• [Given task]: Replace "person icon" with "user icon" in the lines that begin with the line containing "Viewport: 1024px width, 762px" and end with the line containing "Looking at the screenshot, I should (x=133, y=673).", and give those lines back with nothing else altered.

• [The data]:
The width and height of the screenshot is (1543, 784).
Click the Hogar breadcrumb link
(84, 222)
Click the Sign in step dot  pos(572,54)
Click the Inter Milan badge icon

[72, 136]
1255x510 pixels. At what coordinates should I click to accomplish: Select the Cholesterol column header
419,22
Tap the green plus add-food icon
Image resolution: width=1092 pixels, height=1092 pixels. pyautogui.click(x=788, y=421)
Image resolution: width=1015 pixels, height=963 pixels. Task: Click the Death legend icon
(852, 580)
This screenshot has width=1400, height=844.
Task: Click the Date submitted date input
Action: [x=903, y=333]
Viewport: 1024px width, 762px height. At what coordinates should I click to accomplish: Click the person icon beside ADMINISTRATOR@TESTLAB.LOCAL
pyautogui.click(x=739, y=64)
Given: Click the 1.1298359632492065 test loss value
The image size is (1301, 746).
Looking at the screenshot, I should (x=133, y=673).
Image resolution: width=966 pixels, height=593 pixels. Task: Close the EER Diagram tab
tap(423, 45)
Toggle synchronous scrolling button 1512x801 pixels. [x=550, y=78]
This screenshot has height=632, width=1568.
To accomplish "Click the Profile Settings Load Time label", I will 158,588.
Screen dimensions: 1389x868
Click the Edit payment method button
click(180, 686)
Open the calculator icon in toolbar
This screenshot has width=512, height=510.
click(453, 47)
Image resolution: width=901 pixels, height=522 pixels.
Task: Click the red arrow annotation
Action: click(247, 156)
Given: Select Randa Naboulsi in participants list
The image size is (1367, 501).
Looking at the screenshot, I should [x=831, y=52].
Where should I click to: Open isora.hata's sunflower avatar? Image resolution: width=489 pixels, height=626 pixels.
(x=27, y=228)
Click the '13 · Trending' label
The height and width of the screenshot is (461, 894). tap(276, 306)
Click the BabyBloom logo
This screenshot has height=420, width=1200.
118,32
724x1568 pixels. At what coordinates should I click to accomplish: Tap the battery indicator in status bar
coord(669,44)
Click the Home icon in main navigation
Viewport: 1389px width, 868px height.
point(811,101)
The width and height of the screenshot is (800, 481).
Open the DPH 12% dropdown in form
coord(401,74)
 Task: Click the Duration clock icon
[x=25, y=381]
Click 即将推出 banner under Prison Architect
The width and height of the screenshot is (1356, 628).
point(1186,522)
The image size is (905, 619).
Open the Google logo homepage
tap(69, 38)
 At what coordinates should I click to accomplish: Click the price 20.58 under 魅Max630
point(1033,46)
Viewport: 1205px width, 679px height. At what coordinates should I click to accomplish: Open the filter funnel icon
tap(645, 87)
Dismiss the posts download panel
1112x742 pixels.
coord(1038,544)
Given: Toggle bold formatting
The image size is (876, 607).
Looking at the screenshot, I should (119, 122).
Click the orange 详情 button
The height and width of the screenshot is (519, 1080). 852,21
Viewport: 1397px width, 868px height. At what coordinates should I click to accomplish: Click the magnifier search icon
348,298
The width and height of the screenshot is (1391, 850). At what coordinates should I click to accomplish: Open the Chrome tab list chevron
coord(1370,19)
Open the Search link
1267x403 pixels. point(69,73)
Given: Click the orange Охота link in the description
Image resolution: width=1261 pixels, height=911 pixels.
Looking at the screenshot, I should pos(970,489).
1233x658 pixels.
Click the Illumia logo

• [Solution]:
Viewport: 1024px width, 762px height. At what coordinates should I click to accomplish: Click the user icon beside ADMINISTRATOR@TESTLAB.LOCAL
pyautogui.click(x=739, y=64)
Given: Click the 1.1298359632492065 test loss value
The image size is (1301, 746).
Looking at the screenshot, I should (x=133, y=673).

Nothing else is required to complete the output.